DIRECTIVE: Copy the data below without any change, starting at the line that contains "Viewport: 1402px width, 840px" and ending at the line that contains "click(338, 409)". Include both of those lines.

Element and text location data
====
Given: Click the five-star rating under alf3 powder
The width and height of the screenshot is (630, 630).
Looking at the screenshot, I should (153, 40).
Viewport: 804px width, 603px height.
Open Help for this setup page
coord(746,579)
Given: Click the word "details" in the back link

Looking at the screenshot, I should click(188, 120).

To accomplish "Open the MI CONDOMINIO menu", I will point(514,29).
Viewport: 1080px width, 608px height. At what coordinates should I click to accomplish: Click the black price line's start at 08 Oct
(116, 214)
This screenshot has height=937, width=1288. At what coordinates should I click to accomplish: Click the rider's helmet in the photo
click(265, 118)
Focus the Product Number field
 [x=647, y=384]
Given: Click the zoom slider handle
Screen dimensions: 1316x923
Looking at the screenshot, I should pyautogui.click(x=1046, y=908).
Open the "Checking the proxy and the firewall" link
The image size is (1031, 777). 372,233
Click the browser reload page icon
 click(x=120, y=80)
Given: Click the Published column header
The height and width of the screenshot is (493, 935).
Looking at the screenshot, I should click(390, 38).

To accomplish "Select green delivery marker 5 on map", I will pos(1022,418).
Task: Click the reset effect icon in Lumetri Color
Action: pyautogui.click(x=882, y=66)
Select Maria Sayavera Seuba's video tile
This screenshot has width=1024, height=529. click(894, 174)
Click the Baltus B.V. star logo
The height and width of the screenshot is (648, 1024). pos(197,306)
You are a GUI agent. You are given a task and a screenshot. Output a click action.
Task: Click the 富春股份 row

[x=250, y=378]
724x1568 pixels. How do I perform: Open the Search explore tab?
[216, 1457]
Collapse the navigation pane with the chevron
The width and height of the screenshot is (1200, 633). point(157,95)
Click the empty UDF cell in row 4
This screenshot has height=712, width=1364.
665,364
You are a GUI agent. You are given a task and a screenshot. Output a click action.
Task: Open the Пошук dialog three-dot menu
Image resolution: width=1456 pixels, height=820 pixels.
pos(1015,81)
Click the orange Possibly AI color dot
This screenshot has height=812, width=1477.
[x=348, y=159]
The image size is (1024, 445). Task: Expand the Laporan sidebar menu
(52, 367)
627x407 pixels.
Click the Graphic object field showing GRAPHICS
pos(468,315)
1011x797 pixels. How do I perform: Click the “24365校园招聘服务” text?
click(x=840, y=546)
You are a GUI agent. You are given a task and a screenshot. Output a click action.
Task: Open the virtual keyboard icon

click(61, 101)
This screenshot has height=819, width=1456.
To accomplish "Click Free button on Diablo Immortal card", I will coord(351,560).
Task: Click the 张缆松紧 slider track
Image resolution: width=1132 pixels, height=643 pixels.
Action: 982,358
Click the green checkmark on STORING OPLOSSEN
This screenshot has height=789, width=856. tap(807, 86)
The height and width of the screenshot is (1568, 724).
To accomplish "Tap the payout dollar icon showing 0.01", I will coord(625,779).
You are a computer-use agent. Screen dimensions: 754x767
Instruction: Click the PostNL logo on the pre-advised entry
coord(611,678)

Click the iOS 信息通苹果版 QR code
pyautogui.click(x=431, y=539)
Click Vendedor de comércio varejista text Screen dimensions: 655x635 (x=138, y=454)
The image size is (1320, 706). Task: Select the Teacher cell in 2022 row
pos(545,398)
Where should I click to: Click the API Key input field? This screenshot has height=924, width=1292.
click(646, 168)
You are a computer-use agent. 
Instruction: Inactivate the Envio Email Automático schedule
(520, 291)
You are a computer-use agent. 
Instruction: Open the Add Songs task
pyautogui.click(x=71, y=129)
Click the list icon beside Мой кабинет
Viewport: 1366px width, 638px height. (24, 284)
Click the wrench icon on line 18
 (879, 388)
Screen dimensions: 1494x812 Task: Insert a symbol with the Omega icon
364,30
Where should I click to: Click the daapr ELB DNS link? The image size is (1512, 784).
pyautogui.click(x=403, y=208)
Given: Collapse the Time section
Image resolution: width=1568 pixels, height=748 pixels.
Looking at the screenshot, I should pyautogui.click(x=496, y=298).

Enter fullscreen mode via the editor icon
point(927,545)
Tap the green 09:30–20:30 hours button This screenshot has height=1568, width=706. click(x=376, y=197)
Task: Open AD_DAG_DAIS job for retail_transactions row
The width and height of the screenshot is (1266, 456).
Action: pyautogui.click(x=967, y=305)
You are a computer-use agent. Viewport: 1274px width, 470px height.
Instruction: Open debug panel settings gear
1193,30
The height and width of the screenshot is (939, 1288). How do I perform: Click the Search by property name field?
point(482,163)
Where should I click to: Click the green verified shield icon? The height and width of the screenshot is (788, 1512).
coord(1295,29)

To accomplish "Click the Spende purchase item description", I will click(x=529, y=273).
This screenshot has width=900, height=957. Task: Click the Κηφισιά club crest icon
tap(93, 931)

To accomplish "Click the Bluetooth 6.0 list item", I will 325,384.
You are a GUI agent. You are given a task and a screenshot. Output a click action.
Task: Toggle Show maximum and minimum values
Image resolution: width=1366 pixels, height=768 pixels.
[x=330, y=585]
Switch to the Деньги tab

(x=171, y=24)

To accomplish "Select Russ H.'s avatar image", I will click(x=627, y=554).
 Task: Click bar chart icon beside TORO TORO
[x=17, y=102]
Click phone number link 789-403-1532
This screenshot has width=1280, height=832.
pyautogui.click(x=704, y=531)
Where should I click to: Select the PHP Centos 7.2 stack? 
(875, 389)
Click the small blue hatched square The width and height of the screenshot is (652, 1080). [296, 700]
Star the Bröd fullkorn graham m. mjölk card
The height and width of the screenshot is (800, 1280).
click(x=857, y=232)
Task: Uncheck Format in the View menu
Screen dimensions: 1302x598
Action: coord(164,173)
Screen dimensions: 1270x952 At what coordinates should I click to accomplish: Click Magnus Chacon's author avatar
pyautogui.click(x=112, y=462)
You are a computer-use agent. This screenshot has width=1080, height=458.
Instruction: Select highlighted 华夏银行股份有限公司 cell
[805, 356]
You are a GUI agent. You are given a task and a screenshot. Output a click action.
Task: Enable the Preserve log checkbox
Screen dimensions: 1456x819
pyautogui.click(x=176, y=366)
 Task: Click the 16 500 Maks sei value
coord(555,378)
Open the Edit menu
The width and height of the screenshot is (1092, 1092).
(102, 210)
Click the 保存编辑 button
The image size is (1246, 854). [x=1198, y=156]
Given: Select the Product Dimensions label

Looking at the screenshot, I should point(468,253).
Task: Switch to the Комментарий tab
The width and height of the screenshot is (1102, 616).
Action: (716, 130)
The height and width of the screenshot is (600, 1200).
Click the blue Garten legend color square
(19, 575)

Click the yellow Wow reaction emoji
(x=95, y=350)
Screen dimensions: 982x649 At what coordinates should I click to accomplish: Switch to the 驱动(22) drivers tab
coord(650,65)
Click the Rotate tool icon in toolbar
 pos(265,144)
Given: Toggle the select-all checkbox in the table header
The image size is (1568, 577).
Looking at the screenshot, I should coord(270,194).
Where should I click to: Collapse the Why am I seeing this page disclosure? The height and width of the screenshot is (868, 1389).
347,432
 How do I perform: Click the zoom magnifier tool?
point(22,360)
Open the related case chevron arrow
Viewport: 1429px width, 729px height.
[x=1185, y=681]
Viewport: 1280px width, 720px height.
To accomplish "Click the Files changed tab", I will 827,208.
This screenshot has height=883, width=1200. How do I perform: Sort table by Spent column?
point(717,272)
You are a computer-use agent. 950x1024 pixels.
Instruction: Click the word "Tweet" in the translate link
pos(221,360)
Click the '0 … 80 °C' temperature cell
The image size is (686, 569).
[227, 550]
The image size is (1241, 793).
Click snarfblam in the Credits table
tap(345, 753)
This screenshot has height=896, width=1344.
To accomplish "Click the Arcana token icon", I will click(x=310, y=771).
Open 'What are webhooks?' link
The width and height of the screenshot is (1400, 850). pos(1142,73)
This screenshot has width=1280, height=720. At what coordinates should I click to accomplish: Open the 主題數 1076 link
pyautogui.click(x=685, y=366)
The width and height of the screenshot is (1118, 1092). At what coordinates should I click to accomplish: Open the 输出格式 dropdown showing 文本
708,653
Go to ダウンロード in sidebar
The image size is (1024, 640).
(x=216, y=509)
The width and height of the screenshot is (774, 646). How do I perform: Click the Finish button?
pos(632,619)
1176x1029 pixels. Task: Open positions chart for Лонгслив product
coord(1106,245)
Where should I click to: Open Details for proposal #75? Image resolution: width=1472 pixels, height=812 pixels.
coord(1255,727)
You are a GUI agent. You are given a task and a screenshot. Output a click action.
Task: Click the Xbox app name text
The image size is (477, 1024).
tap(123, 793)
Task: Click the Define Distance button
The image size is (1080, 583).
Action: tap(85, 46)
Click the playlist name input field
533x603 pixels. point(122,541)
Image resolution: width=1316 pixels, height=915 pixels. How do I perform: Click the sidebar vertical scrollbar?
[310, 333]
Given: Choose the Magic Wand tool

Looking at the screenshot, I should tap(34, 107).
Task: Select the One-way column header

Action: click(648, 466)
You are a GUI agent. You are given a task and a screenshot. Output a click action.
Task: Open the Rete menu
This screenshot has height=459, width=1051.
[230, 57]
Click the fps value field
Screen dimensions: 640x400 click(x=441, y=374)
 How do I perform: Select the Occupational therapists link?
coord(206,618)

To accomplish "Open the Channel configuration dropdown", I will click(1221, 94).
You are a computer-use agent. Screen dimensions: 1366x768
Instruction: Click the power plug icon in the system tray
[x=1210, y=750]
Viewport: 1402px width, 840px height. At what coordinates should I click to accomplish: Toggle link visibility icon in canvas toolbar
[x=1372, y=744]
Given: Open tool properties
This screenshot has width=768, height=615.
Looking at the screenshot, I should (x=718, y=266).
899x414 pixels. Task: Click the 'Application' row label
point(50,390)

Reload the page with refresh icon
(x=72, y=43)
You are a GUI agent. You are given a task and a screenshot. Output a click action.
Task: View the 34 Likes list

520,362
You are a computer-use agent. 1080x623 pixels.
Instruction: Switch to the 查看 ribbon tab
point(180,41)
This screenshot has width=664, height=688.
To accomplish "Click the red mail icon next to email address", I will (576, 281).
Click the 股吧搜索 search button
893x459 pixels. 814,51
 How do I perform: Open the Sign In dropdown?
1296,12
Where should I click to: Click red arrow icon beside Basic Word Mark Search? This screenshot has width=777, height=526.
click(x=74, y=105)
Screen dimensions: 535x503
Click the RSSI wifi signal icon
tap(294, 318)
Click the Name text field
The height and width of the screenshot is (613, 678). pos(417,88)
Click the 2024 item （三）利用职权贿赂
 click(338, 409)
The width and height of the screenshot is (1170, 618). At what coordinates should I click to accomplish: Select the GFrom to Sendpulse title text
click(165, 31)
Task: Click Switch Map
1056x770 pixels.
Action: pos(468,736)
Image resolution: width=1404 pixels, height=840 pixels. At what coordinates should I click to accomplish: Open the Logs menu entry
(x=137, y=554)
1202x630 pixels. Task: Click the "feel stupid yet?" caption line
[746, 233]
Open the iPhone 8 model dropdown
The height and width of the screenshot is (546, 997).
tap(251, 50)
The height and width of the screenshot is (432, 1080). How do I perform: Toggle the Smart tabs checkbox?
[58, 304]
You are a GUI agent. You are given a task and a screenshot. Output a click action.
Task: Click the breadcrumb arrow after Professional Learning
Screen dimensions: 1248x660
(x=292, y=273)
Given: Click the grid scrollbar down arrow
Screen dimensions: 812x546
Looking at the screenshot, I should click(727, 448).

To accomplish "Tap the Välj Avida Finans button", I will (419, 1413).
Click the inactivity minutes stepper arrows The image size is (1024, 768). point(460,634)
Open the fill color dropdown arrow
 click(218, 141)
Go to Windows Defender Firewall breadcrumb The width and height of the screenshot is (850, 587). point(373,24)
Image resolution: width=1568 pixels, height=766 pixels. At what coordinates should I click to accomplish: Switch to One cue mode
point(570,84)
====
WRITTEN SOLUTION:
Viewport: 1402px width, 840px height. At what coordinates should I click to accomplish: Toggle link visibility icon in canvas toolbar
[x=1372, y=744]
Given: Open tool properties
This screenshot has width=768, height=615.
Looking at the screenshot, I should (x=718, y=266).
899x414 pixels. Task: Click the 'Application' row label
point(50,390)

Reload the page with refresh icon
(x=72, y=43)
You are a GUI agent. You are given a task and a screenshot. Output a click action.
Task: View the 34 Likes list

520,362
You are a computer-use agent. 1080x623 pixels.
Instruction: Switch to the 查看 ribbon tab
point(180,41)
This screenshot has width=664, height=688.
To accomplish "Click the red mail icon next to email address", I will (576, 281).
Click the 股吧搜索 search button
893x459 pixels. 814,51
 How do I perform: Open the Sign In dropdown?
1296,12
Where should I click to: Click red arrow icon beside Basic Word Mark Search? This screenshot has width=777, height=526.
click(x=74, y=105)
Screen dimensions: 535x503
Click the RSSI wifi signal icon
tap(294, 318)
Click the Name text field
The height and width of the screenshot is (613, 678). pos(417,88)
Click the 2024 item （三）利用职权贿赂
 click(338, 409)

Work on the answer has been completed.